Communications and Other Information

Presentation Materials

Cancer PathCHART: What Registrars Need to Know for 2024

Cancer PathCHART Factsheet (PDF, 369 KB)

Frequently Asked Questions

What is Cancer PathCHART?

Cancer Pathology Coding Histology And Registration Terminology (Cancer PathCHART) is a collaborative initiative that aims to improve quality of tumor site, histology, and behavior data captured by cancer registrars.

Why focus on coding of tumor site, histology, and behavior?

Tumor site, histology, and behavior are the three most important variables captured by cancer registrars that serve as the foundation for all subsequent data collection.
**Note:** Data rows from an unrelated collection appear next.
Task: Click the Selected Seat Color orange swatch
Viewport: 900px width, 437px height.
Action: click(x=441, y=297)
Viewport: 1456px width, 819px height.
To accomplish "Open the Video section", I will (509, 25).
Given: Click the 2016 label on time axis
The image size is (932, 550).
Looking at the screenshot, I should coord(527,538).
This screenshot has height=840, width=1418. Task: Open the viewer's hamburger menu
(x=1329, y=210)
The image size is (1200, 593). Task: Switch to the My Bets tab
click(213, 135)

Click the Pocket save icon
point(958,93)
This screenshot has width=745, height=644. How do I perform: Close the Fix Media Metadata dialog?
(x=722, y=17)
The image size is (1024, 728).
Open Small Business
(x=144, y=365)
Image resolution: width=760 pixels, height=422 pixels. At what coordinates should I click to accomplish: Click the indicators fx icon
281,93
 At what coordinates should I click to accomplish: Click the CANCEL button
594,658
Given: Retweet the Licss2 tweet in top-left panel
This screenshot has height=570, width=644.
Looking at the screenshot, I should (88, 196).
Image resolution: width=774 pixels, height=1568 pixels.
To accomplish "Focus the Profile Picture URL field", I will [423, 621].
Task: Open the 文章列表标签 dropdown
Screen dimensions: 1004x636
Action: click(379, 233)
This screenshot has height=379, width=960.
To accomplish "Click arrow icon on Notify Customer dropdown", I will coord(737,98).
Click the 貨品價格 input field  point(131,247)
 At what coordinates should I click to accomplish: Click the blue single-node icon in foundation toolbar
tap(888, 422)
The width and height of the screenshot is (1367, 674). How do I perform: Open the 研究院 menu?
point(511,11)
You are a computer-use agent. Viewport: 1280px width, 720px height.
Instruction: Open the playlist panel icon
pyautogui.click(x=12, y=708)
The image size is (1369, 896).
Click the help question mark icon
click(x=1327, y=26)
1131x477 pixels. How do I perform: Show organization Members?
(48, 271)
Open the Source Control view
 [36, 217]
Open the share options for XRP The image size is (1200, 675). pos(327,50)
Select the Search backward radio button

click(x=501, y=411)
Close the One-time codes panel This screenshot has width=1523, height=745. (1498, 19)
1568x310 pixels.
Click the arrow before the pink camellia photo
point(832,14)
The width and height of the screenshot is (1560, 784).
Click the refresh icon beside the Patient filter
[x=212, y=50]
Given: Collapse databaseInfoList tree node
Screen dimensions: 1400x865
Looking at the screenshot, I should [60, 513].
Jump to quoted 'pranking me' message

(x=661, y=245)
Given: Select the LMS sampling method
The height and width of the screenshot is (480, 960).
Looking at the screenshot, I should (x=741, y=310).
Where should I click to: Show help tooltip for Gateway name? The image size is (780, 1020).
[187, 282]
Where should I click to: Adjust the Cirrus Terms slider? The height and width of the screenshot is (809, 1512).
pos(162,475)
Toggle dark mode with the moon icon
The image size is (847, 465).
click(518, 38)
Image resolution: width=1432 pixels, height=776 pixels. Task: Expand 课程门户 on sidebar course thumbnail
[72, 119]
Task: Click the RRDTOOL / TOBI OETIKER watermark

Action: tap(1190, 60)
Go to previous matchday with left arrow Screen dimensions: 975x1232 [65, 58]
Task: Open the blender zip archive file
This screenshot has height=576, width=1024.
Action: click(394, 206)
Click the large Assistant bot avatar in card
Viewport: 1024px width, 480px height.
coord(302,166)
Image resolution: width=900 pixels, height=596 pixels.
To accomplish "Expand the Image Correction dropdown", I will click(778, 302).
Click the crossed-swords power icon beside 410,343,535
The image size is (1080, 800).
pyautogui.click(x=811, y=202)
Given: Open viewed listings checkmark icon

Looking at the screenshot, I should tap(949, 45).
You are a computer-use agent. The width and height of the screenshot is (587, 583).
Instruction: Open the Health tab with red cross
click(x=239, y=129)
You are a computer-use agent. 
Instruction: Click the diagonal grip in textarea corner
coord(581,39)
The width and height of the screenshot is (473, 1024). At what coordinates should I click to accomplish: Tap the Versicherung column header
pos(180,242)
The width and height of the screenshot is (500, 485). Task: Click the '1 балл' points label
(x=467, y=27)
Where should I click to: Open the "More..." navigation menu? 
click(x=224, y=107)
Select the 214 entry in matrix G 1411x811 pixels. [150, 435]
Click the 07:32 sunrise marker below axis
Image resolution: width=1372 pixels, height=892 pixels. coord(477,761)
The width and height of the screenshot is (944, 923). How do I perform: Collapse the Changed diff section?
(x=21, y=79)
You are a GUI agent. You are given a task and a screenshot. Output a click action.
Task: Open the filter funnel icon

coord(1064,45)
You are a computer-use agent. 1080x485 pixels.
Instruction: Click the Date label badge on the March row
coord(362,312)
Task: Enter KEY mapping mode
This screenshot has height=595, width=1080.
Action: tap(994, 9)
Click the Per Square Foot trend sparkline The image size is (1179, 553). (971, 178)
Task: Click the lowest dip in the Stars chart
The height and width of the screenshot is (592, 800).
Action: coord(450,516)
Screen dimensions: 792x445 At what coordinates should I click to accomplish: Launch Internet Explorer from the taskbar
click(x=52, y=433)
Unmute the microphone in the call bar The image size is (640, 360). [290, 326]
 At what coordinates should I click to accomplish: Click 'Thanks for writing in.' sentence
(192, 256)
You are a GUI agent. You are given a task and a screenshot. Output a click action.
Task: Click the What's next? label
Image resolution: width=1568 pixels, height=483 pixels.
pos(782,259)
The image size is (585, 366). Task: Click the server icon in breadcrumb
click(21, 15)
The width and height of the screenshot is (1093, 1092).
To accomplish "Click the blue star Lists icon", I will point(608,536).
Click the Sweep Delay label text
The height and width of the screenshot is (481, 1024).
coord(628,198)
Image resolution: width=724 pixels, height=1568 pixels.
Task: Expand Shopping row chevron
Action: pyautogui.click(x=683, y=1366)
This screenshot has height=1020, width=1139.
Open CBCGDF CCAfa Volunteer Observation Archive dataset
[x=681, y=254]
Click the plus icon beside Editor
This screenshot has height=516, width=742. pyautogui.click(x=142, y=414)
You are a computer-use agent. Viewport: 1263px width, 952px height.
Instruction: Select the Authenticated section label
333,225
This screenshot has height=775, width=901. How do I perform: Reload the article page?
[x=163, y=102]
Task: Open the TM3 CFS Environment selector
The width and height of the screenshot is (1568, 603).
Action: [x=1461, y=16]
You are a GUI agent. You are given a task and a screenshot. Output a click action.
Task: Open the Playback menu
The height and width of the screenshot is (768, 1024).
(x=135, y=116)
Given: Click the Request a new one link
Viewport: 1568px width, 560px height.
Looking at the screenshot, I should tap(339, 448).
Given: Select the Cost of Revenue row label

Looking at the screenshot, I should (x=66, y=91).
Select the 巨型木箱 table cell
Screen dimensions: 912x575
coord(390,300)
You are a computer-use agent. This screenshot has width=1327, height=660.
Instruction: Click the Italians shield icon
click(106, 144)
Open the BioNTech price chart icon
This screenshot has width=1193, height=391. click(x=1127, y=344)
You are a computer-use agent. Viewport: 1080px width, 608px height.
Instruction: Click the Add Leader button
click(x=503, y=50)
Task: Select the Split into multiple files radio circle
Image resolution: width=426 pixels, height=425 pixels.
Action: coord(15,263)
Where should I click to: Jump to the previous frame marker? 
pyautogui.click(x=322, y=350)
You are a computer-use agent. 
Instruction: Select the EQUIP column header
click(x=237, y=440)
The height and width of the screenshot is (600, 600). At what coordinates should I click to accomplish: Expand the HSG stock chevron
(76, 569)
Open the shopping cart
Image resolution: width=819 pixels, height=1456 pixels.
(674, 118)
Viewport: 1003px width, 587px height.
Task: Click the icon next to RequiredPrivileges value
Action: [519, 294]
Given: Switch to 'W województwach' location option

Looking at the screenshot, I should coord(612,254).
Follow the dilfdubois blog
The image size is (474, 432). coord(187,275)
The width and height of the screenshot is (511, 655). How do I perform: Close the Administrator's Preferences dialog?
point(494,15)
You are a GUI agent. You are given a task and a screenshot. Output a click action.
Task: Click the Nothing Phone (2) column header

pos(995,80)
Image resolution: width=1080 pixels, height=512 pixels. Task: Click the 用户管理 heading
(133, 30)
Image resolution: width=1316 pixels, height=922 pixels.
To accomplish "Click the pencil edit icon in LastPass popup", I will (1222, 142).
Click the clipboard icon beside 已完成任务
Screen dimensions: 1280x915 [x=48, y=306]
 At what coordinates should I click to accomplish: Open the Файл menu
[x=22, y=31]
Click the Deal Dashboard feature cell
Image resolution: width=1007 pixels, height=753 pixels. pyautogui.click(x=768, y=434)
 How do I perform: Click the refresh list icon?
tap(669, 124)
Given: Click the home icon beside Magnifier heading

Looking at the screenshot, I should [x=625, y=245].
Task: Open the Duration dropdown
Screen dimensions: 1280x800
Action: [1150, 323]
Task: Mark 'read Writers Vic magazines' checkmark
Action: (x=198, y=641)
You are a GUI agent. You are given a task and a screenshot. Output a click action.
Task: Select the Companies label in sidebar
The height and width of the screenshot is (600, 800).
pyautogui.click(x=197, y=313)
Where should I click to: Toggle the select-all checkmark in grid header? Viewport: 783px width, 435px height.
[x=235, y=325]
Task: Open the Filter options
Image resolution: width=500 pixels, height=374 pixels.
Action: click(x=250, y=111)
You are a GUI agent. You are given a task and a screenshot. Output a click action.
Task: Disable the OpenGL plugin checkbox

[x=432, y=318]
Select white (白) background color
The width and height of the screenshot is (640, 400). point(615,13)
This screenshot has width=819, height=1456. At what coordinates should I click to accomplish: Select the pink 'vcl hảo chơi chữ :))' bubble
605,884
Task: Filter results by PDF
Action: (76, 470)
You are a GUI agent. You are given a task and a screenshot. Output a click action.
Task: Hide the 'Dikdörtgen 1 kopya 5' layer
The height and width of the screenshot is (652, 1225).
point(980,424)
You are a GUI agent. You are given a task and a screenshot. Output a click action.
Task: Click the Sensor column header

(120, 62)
Tumor morphology is the combination of tumor type (histology) and behavior.

Who is involved?

Organized by the Surveillance Research Program at the National Cancer Institute, the Cancer PathCHART collaboration involves eleven U.S., North American, and global organizations, including cancer registries and cancer registrar, pathology, clinical, and global health organizations.

Why is Cancer PathCHART needed?

The tumor site-morphology standards for valid and impossible combinations, used by cancer registrars in North America, have not had a major review and revision in over 15 years. Over this time, changes in tumor histologic classifications and coding have occurred. Cancer PathCHART is updating these standards to improve cancer surveillance data quality.

Where are the Cancer PathCHART tumor site-morphology standards?

The tumor site-morphology standards updated for implementation for cases diagnosed as of January 1, 2024 are now downloadable as the 2024 Cancer PathCHART ICD-O-3 Site Morphology Validation List in four file formats (CSV, XLSX, XML, JSON) from the Product Downloads and Timelines page. These standards will also be incorporated into cancer registration software and will serve as the content for a future Cancer PathCHART standards search tool.

How can Cancer PathCHART standards help researchers?

Cancer researchers can use the standards for what tumor morphologies are valid to know which ones to aggregate by tumor site for site-specific cancer research.